Loss functions Part I

1. Loss functions Part I

So far in this course you have used the percentage of examples that the classifier gets right, known as accuracy, to measure classification performance. Accuracy might not always be the right choice, and there are many interesting alternatives.

2. The KDD '99 cup dataset

Let's introduce a new cyber dataset from the KDD 1999 competition. The entity analyzed is again a flow, but this time a cyber analyst has extracted a very large number of additional features from the raw data. Don't worry, you don't need to understand what these mean. Just note that some of them, like `protocol_type`, are categorical, so you would have to encode them numerically using the techniques of Chapter 1.

3. False positives vs false negatives

It is good practice to explicitly encode the label using a Boolean flag, to be sure you know the meaning of "True" vs "False". Usually "True" is used for the detection of the event of interest. So "bad" events map to "True". We then fit a naive Bayes classifier and store its prediction alongside ground truth in a DataFrame. Let us inspect some examples

4. False positives vs false negatives

The last example was a case of normal traffic that was mislabelled as bad; a false alarm. We can also refer to this as a false positive.

5. False positives vs false negatives

The converse mistake involves classifying a case of bad traffic as normal, which is known as a miss, or a false negative.

6. False positives vs false negatives

We can similarly split the correct classifications into true positives, and true negatives.

7. The confusion matrix

False positives, false negatives, true positives and true negatives together form the so-called confusion matrix. You can use the ravel() function to flatten it back into a tuple.

8. Scalar performance metrics

Many performance metrics can be expressed as simple linear combinations of the confusion matrix. For example, accuracy is the proportion of the sum of true positives and true negatives over the total number of examples. Another example is recall, also known as the true positive rate, which is equal to the proportion of true positives over all positive examples. The false positive rate is equal to the proportion of false positives over all negative examples. Precision is the proportion of true positives over all examples classified by the algorithm as positive. Finally, f1, is the harmonic mean of precision and recall. Most metrics are available from the metrics module in scikit-learn.

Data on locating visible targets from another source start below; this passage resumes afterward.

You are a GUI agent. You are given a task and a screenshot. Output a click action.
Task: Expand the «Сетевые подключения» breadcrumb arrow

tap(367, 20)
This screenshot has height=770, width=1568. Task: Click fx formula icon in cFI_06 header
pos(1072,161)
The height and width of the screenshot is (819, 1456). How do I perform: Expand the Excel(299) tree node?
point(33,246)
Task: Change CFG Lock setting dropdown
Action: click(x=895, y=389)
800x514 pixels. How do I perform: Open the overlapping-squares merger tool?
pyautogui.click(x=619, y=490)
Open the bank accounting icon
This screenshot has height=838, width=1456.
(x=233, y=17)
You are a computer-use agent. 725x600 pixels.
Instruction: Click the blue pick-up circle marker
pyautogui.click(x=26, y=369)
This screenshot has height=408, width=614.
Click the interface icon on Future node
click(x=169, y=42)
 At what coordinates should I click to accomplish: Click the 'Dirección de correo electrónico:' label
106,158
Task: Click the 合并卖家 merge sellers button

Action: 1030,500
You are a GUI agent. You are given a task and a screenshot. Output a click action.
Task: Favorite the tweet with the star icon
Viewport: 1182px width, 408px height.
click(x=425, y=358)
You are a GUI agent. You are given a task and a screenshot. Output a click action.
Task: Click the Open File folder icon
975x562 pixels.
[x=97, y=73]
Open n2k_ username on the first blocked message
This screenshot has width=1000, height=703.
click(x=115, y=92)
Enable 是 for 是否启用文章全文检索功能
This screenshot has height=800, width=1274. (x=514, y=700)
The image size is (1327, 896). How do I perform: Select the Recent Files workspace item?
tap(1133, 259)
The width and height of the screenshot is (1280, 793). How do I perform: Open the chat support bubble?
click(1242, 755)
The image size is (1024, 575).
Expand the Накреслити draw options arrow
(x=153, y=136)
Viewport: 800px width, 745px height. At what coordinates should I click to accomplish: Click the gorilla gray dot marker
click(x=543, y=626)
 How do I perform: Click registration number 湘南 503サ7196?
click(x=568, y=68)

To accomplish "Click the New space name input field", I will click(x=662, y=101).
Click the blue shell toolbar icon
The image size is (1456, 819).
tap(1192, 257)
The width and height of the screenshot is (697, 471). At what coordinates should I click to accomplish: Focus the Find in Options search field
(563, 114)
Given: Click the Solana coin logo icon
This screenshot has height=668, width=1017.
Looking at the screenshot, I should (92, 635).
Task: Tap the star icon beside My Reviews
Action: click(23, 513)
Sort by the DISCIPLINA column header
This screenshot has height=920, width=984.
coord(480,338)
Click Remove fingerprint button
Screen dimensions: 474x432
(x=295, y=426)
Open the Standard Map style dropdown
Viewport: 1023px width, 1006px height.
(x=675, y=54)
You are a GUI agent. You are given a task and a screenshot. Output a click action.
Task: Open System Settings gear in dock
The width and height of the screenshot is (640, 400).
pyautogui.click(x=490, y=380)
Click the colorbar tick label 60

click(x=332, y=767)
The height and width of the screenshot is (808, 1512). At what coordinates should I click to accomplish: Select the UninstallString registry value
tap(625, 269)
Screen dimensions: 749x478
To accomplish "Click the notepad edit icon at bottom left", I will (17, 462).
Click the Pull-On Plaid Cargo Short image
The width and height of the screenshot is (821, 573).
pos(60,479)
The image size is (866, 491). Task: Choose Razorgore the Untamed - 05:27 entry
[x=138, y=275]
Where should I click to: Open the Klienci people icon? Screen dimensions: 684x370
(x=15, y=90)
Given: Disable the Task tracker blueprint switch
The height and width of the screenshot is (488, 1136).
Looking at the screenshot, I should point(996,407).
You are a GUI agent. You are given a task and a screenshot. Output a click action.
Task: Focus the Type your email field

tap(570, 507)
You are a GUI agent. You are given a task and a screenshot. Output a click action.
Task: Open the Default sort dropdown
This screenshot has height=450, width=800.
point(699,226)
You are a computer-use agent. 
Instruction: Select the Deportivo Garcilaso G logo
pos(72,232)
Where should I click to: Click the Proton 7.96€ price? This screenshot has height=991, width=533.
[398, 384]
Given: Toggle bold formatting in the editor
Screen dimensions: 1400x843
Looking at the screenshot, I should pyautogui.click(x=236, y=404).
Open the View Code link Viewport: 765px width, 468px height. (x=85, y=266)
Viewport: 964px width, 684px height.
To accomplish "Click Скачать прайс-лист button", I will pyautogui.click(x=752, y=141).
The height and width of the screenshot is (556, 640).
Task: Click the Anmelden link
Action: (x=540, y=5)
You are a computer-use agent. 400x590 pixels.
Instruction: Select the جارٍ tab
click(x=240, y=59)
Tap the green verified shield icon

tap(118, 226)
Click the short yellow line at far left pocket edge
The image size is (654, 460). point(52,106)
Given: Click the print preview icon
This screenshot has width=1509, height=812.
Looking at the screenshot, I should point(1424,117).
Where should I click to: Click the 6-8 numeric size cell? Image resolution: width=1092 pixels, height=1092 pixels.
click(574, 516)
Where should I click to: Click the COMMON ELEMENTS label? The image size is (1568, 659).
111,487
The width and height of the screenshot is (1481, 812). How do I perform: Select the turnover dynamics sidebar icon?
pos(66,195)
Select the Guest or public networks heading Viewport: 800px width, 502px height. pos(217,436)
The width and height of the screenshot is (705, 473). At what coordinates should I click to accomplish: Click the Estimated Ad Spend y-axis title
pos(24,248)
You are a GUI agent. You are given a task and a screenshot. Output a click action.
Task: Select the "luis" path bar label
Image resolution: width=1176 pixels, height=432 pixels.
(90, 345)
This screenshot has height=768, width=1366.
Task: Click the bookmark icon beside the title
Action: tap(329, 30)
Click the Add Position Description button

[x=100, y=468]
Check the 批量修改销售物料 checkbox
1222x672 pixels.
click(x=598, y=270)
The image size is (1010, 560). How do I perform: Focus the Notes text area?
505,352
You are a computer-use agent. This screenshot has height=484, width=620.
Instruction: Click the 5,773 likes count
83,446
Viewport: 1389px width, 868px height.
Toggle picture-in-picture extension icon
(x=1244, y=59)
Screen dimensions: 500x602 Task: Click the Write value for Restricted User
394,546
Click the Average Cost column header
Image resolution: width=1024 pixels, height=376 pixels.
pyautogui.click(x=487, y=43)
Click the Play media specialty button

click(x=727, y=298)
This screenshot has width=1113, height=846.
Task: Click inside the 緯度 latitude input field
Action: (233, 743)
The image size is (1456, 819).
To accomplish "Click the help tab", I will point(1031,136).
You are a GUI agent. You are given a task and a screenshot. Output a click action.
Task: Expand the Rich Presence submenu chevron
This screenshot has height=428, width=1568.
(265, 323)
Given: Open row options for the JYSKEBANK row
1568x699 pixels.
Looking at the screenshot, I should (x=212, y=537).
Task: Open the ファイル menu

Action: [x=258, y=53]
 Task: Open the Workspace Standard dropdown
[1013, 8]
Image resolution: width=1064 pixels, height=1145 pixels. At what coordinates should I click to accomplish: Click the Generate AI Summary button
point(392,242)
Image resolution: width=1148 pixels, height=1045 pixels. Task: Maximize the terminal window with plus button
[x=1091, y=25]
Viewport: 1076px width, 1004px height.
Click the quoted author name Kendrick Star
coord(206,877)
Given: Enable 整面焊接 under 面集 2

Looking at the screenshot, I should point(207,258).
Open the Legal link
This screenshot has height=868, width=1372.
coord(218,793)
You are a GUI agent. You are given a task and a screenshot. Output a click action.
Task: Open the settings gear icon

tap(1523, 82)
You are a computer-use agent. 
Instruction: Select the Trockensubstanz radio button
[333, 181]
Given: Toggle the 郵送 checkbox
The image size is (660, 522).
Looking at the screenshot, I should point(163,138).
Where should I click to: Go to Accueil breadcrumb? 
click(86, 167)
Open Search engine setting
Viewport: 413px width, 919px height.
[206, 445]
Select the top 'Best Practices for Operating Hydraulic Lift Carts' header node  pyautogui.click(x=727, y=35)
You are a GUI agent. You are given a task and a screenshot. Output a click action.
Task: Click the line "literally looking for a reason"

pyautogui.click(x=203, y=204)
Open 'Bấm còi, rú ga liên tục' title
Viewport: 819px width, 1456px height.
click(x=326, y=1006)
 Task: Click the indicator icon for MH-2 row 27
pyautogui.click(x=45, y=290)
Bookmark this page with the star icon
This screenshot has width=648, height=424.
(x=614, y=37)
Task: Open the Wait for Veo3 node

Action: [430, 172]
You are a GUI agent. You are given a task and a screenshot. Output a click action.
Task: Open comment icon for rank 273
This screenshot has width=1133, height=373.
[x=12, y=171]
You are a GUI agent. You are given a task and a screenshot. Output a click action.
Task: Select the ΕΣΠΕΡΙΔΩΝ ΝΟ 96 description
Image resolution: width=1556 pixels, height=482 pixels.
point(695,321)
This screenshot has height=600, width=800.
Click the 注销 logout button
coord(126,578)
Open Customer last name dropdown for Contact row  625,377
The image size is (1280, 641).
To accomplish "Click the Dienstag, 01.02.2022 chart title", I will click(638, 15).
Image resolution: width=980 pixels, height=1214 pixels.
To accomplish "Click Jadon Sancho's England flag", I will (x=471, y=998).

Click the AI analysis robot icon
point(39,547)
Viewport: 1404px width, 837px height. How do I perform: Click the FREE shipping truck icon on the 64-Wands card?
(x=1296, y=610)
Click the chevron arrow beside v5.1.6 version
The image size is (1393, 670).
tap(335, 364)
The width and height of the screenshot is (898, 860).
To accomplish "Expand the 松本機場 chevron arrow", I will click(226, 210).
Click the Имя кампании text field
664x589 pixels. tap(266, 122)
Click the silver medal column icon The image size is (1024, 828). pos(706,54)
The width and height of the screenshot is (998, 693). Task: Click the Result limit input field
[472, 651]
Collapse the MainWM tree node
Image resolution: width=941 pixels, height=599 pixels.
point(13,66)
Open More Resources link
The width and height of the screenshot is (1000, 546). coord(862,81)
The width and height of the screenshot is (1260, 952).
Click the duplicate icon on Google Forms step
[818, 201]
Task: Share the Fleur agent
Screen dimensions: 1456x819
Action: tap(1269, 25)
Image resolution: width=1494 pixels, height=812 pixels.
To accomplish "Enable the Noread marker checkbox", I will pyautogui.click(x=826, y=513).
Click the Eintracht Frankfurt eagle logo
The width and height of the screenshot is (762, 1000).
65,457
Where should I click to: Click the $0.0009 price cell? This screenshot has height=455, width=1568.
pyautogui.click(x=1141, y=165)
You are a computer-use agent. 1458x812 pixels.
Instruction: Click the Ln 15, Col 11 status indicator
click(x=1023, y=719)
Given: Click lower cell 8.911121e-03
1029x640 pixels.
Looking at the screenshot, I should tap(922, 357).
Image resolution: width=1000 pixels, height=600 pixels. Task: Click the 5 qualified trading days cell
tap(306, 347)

9. False positives vs false negatives

The confusion matrix is preferred over the previous metrics, because it makes it clear that classification performance is not one-dimensional. Consider a classifier producing 3 errors of each type, versus one that produces no false positives, but 26 false negatives. You might think that the first classifier is better because it makes fewer errors in total. But what if the real-life cost of a false positive is much higher than that of a false negative? For example, in forensic science, a false conviction due to a false positive DNA test is a grave error. Ideally, you should assign a specific value to this relative cost. For example, let's assume that the cost of a false positive is ten times greater and compute the total cost of each classifier. According to this relative misclassification cost, the second classifier achieves a lower cost of 26, rather than 33. Determining the cost is yet another thing that you have to do in close collaboration with the domain expert, and cannot be ascertained from the data itself.

10. Which classifier is better?

You will now revisit some of the classifiers you built in previous lessons, and reevaluate them using different metrics. Is the winner still the same?

Create Your Free Account

By continuing, you accept our Terms of Use, our Privacy Policy and that your data is stored in the USA.

Designing Machine Learning Workflows in Python

AdvancedSkill Level

4.8+

58 reviews

In the previous chapters you established a solid foundation in supervised learning, complete with knowledge of deploying models in production but always assumed you a labeled dataset would be available for your analysis. In this chapter, you take on the challenge of modeling data without any, or with very few, labels. This takes you into a journey into anomaly detection, a kind of unsupervised modeling, as well as distance-based learning, where beliefs about what constitutes similarity between two examples can be used in place of labels to help you achieve levels of accuracy comparable to a supervised workflow. Upon completing this chapter, you will clearly stand out from the crowd of data scientists in confidently knowing what tools to use to modify your workflow in order to overcome common real-world challenges.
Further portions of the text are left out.